The past few years since there has been a lot of public attention focused on the U.S. housing market, first because of the role of toxic mortgages in the collapse of our economy and subsequent shock waves sent through the economies of other countries. The interest continues because despite three years passing and a certain amount of improvement in the economy, American homeowners are still losing their homes to foreclosure, defaulting at historic rates, underwater on their mortgages, and seeing negative capital appreciation.
No state or region or city has been spared this phenomenon, however, some areas have been hit worse than others. The National Capital Region has avoided the worst of it, partially because of the stable economic base in this area, and partially because of the predominance of primary—rather than recreational—properties.
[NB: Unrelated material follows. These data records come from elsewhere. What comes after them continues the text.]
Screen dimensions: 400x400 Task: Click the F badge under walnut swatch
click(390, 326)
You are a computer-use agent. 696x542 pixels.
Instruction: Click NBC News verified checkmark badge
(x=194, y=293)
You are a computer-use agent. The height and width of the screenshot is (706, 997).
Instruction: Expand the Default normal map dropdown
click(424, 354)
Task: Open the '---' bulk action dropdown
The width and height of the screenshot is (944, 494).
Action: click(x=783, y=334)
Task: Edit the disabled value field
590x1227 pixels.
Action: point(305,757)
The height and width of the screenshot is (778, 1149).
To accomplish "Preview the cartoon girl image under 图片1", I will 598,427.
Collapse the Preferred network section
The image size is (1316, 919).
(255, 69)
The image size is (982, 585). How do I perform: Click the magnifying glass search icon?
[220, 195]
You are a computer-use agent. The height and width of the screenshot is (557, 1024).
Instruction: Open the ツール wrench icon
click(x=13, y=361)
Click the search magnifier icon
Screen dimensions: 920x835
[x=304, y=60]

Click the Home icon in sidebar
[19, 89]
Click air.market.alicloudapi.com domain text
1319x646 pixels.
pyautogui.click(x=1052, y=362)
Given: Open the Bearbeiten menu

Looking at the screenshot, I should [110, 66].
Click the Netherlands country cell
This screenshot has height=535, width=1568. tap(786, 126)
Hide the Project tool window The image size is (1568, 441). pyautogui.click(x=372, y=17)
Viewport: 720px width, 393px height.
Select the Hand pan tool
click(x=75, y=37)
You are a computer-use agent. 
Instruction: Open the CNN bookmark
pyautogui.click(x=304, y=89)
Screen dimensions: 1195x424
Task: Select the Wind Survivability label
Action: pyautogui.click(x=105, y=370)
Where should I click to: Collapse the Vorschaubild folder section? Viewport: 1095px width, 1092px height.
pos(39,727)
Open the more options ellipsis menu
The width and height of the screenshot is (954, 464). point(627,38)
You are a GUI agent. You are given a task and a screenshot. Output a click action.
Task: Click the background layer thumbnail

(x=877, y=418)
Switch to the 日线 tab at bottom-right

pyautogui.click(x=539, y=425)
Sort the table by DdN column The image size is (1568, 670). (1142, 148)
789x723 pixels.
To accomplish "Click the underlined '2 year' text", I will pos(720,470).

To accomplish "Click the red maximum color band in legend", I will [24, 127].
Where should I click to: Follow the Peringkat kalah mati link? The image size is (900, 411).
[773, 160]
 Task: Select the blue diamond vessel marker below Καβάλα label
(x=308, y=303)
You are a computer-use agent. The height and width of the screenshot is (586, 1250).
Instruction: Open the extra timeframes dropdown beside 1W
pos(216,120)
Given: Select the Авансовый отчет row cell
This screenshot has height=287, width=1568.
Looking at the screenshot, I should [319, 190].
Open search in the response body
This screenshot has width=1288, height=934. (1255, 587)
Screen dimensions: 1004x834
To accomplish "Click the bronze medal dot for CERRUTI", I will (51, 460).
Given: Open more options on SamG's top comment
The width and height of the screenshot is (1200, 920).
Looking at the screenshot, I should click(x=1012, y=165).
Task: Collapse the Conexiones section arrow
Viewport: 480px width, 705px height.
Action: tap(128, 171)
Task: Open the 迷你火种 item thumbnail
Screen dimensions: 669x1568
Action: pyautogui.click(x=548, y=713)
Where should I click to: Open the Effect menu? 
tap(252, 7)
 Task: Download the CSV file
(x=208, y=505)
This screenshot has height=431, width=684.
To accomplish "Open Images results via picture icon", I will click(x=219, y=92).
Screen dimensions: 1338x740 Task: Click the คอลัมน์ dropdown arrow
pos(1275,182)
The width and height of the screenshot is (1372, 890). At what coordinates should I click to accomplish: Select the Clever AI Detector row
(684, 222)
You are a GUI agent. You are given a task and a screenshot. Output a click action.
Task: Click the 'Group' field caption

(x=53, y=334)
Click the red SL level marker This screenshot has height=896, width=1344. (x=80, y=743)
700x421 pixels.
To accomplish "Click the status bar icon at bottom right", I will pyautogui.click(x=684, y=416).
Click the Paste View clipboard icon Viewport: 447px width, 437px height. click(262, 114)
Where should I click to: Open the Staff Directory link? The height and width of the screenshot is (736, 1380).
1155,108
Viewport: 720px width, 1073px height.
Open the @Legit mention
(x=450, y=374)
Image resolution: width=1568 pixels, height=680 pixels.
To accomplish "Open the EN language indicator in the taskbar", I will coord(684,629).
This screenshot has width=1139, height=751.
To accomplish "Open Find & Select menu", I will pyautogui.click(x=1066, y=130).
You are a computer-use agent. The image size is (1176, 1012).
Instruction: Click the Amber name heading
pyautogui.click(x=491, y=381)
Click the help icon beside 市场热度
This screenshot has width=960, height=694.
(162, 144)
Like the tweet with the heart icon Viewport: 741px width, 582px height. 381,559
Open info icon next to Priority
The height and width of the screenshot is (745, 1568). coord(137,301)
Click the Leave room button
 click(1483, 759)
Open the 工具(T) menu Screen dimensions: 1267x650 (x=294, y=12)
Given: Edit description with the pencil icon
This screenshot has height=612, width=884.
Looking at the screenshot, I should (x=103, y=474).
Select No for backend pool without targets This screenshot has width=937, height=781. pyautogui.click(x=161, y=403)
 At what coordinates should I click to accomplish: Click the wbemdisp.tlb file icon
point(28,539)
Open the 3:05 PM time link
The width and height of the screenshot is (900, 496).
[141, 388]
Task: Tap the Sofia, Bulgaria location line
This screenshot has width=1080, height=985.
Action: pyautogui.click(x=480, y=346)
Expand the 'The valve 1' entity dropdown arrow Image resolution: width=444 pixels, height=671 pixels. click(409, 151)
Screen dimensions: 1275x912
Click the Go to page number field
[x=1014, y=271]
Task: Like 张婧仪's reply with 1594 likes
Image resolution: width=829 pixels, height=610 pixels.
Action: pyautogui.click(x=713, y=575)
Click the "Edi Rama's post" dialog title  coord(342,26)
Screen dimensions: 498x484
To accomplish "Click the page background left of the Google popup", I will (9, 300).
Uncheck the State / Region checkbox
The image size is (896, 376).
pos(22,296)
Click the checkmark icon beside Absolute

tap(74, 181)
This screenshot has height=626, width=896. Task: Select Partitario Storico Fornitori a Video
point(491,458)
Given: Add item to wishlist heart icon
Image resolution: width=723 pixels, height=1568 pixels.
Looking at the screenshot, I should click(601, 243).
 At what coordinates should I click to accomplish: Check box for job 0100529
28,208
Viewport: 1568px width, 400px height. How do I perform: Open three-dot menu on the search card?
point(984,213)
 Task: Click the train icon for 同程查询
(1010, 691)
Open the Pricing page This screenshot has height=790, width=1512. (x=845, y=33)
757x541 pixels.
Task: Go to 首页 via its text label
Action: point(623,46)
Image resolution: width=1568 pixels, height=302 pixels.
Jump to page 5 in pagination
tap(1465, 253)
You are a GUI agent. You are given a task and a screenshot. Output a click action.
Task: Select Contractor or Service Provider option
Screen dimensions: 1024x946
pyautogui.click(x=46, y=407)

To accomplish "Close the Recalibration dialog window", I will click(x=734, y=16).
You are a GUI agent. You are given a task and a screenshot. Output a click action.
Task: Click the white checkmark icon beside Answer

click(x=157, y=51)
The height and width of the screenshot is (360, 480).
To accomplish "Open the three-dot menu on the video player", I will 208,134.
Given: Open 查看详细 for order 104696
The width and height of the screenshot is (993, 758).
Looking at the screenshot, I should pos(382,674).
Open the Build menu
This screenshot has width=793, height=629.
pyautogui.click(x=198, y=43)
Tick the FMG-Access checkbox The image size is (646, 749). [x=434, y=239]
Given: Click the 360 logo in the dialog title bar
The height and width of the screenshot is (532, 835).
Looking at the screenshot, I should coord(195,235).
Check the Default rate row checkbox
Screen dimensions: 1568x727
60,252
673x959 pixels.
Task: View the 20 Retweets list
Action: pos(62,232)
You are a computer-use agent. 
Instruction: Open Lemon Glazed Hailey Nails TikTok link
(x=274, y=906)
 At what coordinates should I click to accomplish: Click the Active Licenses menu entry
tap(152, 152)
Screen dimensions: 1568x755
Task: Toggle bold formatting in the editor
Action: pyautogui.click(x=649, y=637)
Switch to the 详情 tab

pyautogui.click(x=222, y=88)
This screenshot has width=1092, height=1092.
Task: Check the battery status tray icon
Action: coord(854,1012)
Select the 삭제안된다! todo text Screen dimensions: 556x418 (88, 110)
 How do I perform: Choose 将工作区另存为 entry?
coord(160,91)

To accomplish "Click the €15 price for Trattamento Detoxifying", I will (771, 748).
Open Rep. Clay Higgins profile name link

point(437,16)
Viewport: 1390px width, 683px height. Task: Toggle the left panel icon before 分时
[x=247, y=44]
Having said that, the DC housing market has had its struggles in recent years, particularly, the escalation in housing costs leading to a loss of moderate cost housing and average folks in the area devoting more and more of their monthly paycheck to housing. Recently, it was reported on a number of websites that a *parking space* was for sale in Dupont/Adams Morgan for $100,000. Folks, I am simply going to tell you, that parking spaces do not sell for $100,000 in DC. Not even in the trendy neighborhoods, not even if it covered, secured, attended parking. Recent transactions in the same neighborhood with parking spots selling for over $50,000, are on the edge of real estate sanity, probably the wrong side.
What is all the more stunning to me about this is going back 10 years to 2001, when I was a summer intern here in DC, there were studio condos on the market for less than $100,000 in the same neighborhood. Now those studios price in the $200,000s, at least.
There are major cities in the U. S. where $100,000 still purchases a nice home in a decent neighborhood—an older home, maybe a dated kitchen, maybe only one bathroom, maybe smallish bedrooms. As much as I don’t understand how property values can escalate so much in one neighborhood in such a short time, I don’t understand how there can be such a strong gradient in the same country, using the same currency.
I do have to wonder sometimes, when I see these outrageous prices and hear real estate professionals say things like, “A place sold in that building for $400,000 last weekend, so this weekend the price is $410,000,” how this really works. In securities regulation, there’s a concept called “making the market” which have regulatory limits. Given that home mortgages are now part of the Industrial Complex and get wrapped together into bulk securitized investments that are sold all over the World, isn’t this something that the financial regulators should look at?
Rolling back out from that inside the Beltway thought, no $100,000 parking spaces for me. There’s got to be a Middle of the Road option somewhere.